Drittliga-Lizenz nur unter Auflagen

An ein Duell mit dem Rekord-Pokalsieger aus München hatte der 52-Jährige zuletzt nicht im Traum gedacht. Stattdessen stand für den früheren CFC-Profi in den ersten Wochen seit seinem Amtsantritt im Mai vor allem eine Aufgabe im Vordergrund: die wirtschaftliche Gesundung des finanziell angeschlagenen Traditionsvereins.

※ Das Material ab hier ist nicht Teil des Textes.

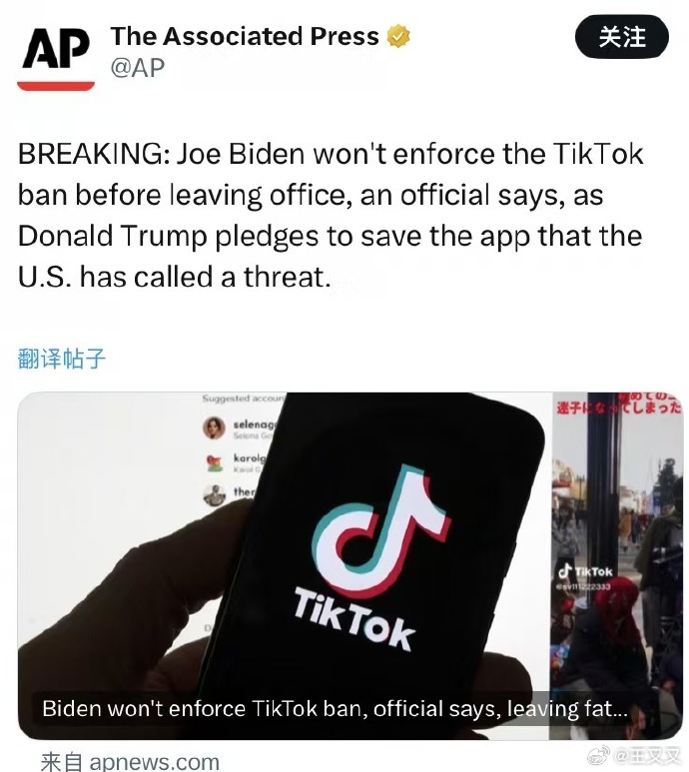Image resolution: width=689 pixels, height=772 pixels.
Task: Click the red Japanese caption text
Action: (619, 404)
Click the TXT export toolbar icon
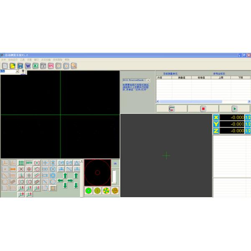251x251 pixels. (43, 66)
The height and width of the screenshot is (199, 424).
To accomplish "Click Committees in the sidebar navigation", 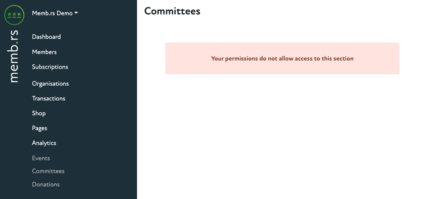I will (48, 171).
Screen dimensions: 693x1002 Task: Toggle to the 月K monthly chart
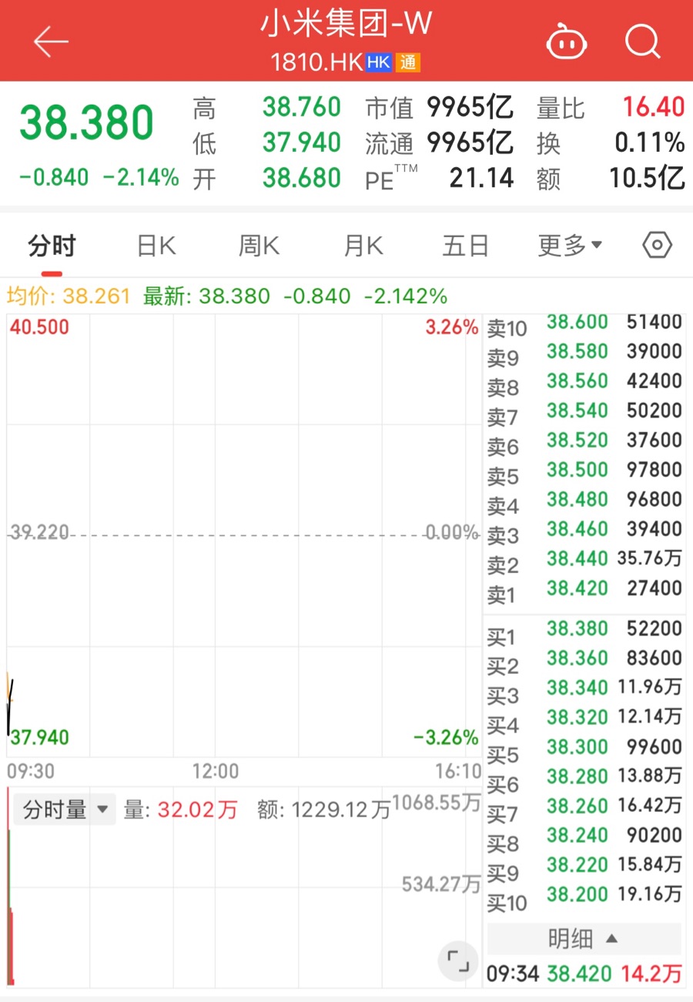(362, 245)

Die Erteilung der Drittliga-Lizenz war bis zuletzt fraglich, erst am vergangenen Freitag garantierte der Deutsche Fußball-Bund (DFB) dem DDR-Meister von 1967 die Zulassung für die kommende Spielzeit - wenn auch nur unter Auflagen. Da kommt der Pokal-Kracher gegen die Bayern gerade recht. Ein ausverkauftes Stadion ist garantiert, die mögliche Live-Übertragung des Spiels könnte weitere Einnahmen generieren. Vielleicht rührt ja auch CFC-Ikone Michael Ballack, der mit den Bayern dreimal das Double gewonnen hat, im Vorfeld die Werbetrommel.

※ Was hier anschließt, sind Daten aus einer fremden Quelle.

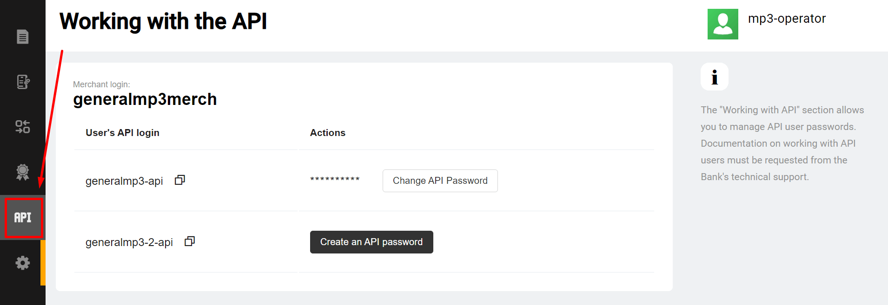Copy the generalmp3-2-api login
This screenshot has height=305, width=888.
point(190,241)
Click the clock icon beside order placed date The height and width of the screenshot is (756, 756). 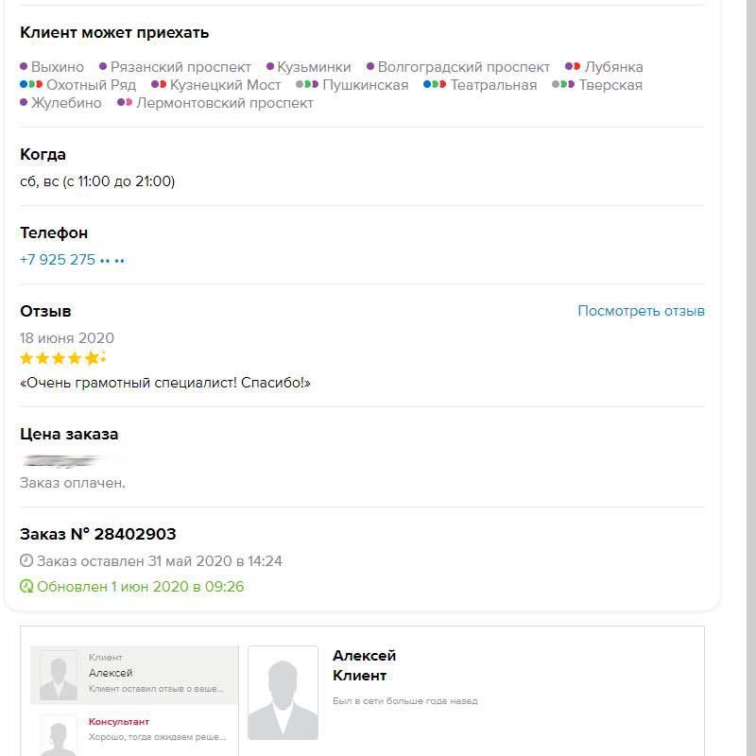point(26,561)
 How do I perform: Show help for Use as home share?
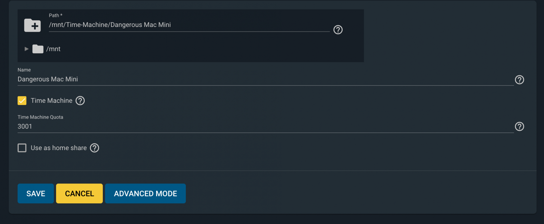click(94, 148)
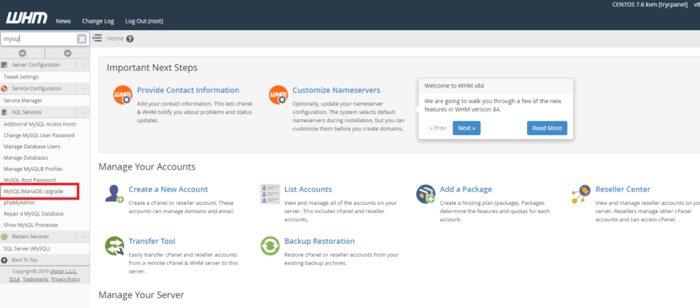Image resolution: width=700 pixels, height=308 pixels.
Task: Open the Customize Nameservers link
Action: pos(336,90)
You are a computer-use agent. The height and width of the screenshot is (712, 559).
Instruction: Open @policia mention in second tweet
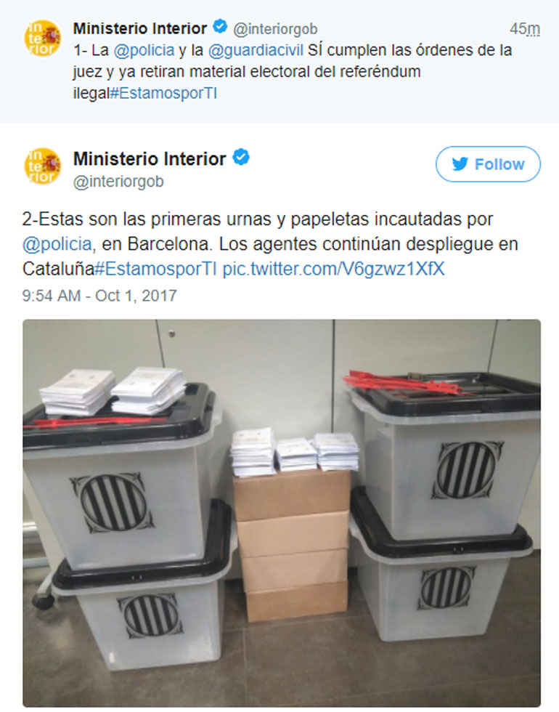point(57,244)
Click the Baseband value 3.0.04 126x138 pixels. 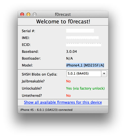click(71, 51)
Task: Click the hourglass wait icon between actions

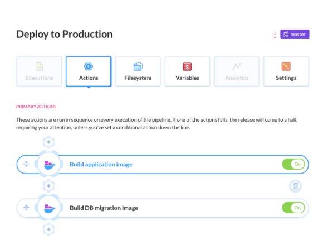Action: tap(296, 186)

Geld durch Zusatztribünen, wie es Regionalligist Carl Zeiss Jena im Pokalspiel gegen München im Vorjahr erzielte, wird es im Chemnitzer Neubau derweil nicht geben. Für alle, die aufgrund des begrenzten Kartenkontingents nicht ins Stadion kommen, will der Klub ein Public Viewing veranstalten.

Chemnitz kennt sich aus mit Bundesligisten

Mit welcher Mannschaft die Sachsen in das Spiel des Jahres gegen München gehen, ist unklar. Angesichts der bis zuletzt fehlenden Sicherheiten stocken die Personalplanungen. Auch der Nachfolger von Cheftrainer Sven Köhler, dessen zum Monatsende auslaufender Vertrag einvernehmlich nicht verlängert wurde, ist offiziell noch nicht bestimmt. Als aussichtsreicher Kandidat gilt Peter-Sebastian Gunkel, der zuletzt die Zweitvertretung des VfB Stuttgart betreute.

Ungeachtet dessen müssen die Bayern bei der Auswärtsreise nach Chemnitz durchaus gewarnt sein. Vor zwei Jahren hatte Borussia Dortmund trotz eines 2:0-Sieges größere Probleme gegen den CFC, in der Saison zuvor hatten die Sachsen den FSV Mainz 05 (5:4 i.E.) spektakulär in der ersten Runde ausgeschaltet.

Für einen Erfolg gegen den Branchenprimus braucht Chemnitz im August nichtsdestotrotz ein Wunder. Der Fußballgott schien zuletzt immerhin auf der Seite der Himmelblauen zu sein.